Other major exchanges, including OKX, BitMEX, Kraken, and Bitfinex, displayed relatively modest changes in comparison, leaving Binance and Bybit as the primary drivers behind the current divergence in XRP futures activity.
The Significance
Open interest remains one of the most closely watched derivatives metrics because it provides insight into trader conviction and the amount of leverage participating in a market. When prices decline alongside falling open interest, analysts generally interpret the move as leverage leaving the market rather than new short positions aggressively entering.
However, the latest XRP data presents a more nuanced picture because the deleveraging process appears heavily concentrated on Bybit while Binance continues attracting additional exposure.
As a result, the $1.20 region has become an important level for traders monitoring XRP’s next move.
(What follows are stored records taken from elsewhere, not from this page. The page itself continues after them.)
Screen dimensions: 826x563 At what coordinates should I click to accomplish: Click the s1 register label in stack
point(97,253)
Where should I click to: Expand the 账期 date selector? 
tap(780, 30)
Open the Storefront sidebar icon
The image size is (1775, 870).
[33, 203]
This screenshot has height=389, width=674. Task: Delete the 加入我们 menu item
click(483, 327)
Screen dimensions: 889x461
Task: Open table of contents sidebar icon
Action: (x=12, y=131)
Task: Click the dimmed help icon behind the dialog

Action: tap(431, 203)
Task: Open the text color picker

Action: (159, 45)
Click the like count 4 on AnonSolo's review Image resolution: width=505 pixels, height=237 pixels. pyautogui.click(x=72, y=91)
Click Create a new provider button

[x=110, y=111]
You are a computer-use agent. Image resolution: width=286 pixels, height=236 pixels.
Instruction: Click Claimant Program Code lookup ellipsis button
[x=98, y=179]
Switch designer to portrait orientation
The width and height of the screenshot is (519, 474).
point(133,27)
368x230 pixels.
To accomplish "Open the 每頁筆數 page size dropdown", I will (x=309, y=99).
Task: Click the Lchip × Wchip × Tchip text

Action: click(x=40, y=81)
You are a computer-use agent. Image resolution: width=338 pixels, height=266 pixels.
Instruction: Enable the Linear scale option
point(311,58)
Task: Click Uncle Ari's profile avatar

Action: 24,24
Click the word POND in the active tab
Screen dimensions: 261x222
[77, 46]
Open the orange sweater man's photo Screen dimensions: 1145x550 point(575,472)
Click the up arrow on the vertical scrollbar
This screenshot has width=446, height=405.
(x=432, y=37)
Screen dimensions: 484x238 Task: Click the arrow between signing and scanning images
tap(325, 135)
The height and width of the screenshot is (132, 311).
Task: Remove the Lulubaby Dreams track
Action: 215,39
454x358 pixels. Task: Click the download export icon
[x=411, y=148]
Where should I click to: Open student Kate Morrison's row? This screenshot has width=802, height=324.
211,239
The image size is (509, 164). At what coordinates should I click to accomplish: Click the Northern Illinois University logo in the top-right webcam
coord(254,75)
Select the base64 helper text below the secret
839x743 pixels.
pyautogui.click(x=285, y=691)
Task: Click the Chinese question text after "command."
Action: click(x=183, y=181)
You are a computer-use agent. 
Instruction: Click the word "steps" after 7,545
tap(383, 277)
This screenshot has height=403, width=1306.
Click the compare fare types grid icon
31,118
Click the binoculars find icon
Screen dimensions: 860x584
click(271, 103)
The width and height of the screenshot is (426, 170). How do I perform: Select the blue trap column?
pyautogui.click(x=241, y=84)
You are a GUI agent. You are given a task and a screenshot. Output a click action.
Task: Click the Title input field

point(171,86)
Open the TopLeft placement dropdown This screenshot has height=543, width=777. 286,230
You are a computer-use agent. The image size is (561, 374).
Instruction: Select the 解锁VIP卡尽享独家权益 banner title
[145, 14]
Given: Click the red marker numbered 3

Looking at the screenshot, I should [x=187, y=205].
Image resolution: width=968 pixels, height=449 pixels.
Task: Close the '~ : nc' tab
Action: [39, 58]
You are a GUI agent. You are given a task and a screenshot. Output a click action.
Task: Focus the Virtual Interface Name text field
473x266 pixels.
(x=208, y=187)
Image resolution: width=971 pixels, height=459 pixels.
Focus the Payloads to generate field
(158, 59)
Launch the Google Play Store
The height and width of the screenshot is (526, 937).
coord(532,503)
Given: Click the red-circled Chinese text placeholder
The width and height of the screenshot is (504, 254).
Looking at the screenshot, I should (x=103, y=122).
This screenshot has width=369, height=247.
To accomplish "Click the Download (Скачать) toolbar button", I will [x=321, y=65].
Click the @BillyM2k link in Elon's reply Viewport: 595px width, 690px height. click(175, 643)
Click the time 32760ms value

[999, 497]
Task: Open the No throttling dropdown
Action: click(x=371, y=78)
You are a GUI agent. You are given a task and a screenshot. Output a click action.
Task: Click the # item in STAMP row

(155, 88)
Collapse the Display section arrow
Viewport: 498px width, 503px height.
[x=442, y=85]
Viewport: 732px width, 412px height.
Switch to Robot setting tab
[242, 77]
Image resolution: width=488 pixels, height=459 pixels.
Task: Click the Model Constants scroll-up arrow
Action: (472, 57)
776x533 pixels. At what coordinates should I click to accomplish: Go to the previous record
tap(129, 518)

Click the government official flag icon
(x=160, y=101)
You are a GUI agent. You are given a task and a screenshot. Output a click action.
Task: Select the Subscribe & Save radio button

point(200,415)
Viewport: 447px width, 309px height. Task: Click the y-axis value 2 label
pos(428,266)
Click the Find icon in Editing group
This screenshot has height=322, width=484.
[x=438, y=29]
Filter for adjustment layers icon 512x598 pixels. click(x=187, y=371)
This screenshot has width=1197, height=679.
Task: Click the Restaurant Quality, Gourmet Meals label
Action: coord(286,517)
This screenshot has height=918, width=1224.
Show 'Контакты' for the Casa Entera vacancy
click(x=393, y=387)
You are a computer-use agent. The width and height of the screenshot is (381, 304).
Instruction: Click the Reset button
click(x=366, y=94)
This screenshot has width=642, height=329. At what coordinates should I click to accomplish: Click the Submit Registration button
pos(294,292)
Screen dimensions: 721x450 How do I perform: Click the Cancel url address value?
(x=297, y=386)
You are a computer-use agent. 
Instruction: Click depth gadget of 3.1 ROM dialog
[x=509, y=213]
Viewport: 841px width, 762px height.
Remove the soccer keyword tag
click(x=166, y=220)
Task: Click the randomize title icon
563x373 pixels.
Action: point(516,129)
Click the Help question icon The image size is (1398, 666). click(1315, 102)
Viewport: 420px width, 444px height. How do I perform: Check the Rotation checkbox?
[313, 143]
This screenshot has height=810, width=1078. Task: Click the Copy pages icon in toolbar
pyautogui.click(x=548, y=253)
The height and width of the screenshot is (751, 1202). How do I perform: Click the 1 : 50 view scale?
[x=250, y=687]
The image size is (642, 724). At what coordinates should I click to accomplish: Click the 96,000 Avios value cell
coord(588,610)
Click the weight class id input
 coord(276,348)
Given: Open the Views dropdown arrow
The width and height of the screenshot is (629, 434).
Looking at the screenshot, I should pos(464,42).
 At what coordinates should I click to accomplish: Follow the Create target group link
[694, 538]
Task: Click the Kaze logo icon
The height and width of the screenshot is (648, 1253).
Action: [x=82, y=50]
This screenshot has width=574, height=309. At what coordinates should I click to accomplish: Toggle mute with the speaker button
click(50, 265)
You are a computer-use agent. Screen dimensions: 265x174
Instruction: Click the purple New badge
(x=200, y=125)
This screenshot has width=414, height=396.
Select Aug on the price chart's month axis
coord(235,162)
Sustained buying interest around current levels could reinforce the view that the recent decline primarily served as a leverage reset. Conversely, continued weakness could encourage broader position reductions across other exchanges and place additional pressure on market sentiment.
The latest derivatives data reveals a clear divide in sentiment between two of the largest XRP futures trading venues. While Bybit traders have reduced exposure significantly during XRP’s decline toward $1.20, Binance participants continue adding positions despite ongoing market uncertainty.
This contrast suggests that the recent downturn has not produced a uniform reaction across the derivatives market, making the $1.20 region an increasingly important level as traders look for signs of either renewed demand or broader selling pressure in the sessions ahead.